## INFORMATION PROVIDED
----------

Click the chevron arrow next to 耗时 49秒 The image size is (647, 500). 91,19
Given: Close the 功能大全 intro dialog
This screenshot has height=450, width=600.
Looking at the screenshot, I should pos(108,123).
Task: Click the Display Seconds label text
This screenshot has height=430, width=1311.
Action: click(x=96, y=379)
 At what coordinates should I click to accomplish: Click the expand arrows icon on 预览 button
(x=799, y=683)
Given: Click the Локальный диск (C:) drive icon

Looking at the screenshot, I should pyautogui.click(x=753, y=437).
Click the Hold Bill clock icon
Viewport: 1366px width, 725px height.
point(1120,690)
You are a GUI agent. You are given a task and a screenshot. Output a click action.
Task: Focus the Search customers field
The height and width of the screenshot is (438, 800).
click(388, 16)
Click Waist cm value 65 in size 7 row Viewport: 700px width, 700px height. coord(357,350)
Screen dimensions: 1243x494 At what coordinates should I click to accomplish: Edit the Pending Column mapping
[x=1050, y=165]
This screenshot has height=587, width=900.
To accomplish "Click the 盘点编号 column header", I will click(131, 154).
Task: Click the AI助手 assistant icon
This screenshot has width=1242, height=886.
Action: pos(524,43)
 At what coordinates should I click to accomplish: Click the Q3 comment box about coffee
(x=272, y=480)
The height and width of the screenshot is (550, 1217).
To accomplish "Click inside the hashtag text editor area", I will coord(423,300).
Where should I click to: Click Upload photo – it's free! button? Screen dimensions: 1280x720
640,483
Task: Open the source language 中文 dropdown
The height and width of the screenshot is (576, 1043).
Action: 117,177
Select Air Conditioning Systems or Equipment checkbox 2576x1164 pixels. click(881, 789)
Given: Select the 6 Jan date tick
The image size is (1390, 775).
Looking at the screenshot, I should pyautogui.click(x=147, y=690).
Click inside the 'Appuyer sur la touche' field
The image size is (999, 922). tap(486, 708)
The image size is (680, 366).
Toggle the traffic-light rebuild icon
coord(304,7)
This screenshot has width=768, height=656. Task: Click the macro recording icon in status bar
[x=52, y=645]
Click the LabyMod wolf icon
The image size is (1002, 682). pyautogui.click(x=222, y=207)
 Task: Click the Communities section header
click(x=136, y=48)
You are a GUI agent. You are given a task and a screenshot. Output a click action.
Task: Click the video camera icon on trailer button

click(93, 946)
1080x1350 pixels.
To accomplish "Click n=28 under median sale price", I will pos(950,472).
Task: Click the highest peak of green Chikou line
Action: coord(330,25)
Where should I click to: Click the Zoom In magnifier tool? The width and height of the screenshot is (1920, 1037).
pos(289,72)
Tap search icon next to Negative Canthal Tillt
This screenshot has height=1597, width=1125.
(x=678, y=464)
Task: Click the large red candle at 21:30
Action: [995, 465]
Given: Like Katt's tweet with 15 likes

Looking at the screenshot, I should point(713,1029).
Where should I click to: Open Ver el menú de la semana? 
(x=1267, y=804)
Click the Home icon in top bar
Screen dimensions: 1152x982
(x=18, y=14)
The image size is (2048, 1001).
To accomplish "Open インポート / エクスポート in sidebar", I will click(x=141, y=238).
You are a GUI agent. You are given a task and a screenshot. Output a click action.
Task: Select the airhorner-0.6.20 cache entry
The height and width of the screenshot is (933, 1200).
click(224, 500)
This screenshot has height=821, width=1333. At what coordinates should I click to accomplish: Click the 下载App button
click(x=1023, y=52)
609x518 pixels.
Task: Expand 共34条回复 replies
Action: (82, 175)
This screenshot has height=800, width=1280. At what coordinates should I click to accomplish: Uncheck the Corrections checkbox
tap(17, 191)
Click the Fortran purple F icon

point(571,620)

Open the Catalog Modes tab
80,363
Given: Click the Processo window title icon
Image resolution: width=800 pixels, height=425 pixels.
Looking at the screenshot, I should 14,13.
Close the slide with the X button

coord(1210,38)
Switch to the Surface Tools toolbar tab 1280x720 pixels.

----------

## PROBLEM STATEMENT
Wherever the string "text" turns up in the material, copy the whole line.

## OUTPUT
Task: Click the Display Seconds label text
To accomplish "Click inside the hashtag text editor area", I will coord(423,300).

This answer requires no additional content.